[Entries for finding words and elements]
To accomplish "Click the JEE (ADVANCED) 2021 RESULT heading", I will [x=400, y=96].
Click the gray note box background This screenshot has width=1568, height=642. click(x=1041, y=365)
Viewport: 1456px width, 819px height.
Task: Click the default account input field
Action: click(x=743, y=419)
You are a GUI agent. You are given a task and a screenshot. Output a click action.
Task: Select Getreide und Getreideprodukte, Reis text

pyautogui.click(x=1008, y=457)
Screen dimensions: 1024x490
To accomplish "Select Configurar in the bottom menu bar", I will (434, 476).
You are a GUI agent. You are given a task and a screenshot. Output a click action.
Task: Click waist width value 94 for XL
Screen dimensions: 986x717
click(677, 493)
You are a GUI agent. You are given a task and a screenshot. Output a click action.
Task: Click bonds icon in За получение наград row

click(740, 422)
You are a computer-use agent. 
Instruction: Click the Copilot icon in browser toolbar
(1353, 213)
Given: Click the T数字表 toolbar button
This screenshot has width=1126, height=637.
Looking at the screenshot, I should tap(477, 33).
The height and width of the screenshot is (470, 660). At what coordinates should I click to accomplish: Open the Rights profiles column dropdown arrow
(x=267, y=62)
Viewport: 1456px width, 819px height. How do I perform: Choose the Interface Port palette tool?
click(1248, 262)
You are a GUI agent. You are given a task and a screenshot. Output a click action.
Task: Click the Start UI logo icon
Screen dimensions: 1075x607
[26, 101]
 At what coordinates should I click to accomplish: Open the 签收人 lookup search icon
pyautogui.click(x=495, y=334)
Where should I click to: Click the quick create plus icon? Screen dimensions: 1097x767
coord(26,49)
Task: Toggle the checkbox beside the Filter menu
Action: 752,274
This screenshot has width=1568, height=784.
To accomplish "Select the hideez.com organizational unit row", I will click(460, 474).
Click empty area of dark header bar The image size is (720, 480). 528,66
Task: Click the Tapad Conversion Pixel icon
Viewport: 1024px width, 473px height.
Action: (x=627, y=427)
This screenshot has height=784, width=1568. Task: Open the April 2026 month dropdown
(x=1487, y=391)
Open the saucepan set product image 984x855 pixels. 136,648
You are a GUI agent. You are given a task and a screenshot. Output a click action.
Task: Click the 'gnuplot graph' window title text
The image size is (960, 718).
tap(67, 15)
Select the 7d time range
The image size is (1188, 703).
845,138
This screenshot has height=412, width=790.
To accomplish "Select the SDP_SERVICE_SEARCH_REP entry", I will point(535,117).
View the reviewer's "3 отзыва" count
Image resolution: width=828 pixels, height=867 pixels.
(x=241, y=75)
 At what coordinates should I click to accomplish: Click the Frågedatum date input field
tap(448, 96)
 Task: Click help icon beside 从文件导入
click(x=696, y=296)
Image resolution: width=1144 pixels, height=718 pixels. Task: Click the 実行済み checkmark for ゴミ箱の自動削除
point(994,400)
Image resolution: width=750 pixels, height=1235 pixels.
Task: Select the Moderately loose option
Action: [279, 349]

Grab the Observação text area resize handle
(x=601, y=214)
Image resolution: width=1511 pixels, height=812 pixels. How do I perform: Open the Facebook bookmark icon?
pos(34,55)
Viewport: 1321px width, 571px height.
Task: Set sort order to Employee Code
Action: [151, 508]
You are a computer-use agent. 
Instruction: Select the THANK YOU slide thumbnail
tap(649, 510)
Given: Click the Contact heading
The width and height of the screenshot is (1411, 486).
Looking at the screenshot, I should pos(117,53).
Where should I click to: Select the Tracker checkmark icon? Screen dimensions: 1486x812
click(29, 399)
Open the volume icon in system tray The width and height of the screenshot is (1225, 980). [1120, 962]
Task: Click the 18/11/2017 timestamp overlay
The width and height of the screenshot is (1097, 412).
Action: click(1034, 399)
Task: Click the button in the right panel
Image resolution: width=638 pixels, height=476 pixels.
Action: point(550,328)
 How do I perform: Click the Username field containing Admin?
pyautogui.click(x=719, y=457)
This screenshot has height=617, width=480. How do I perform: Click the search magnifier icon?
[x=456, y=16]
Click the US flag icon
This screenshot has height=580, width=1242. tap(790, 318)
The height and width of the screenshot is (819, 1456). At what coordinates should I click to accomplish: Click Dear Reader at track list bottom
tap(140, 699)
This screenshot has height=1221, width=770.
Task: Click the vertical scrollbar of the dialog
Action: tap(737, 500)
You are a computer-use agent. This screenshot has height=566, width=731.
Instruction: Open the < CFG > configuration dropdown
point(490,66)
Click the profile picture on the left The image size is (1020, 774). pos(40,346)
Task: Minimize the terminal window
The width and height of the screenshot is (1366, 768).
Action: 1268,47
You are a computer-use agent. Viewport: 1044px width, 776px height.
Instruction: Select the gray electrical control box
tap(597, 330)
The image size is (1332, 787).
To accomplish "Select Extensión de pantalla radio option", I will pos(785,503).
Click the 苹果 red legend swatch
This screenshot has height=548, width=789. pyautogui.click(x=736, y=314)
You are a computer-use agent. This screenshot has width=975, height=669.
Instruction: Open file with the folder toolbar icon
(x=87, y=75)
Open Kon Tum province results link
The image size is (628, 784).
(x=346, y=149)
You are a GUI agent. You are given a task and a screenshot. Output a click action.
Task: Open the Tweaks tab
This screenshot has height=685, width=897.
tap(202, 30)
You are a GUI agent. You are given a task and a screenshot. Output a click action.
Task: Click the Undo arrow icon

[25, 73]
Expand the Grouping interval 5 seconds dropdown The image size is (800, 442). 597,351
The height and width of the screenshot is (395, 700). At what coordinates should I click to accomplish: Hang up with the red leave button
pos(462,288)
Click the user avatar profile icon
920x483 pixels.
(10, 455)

→ Task to complete
Put every line of the data from the one containing "This screenshot has width=1568, height=784." down to the one containing "I will point(535,117)." into a Markdown table with the columns Row and Line, skipping any blank lines.

→ Response
| Row | Line |
|---|---|
| 1 | This screenshot has width=1568, height=784. |
| 2 | To accomplish "Select the hideez.com organizational unit row", I will click(460, 474). |
| 3 | Click empty area of dark header bar The image size is (720, 480). 528,66 |
| 4 | Task: Click the Tapad Conversion Pixel icon |
| 5 | Viewport: 1024px width, 473px height. |
| 6 | Action: (x=627, y=427) |
| 7 | This screenshot has height=784, width=1568. Task: Open the April 2026 month dropdown |
| 8 | (x=1487, y=391) |
| 9 | Open the saucepan set product image 984x855 pixels. 136,648 |
| 10 | You are a GUI agent. You are given a task and a screenshot. Output a click action. |
| 11 | Task: Click the 'gnuplot graph' window title text |
| 12 | The image size is (960, 718). |
| 13 | tap(67, 15) |
| 14 | Select the 7d time range |
| 15 | The image size is (1188, 703). |
| 16 | 845,138 |
| 17 | This screenshot has height=412, width=790. |
| 18 | To accomplish "Select the SDP_SERVICE_SEARCH_REP entry", I will point(535,117). |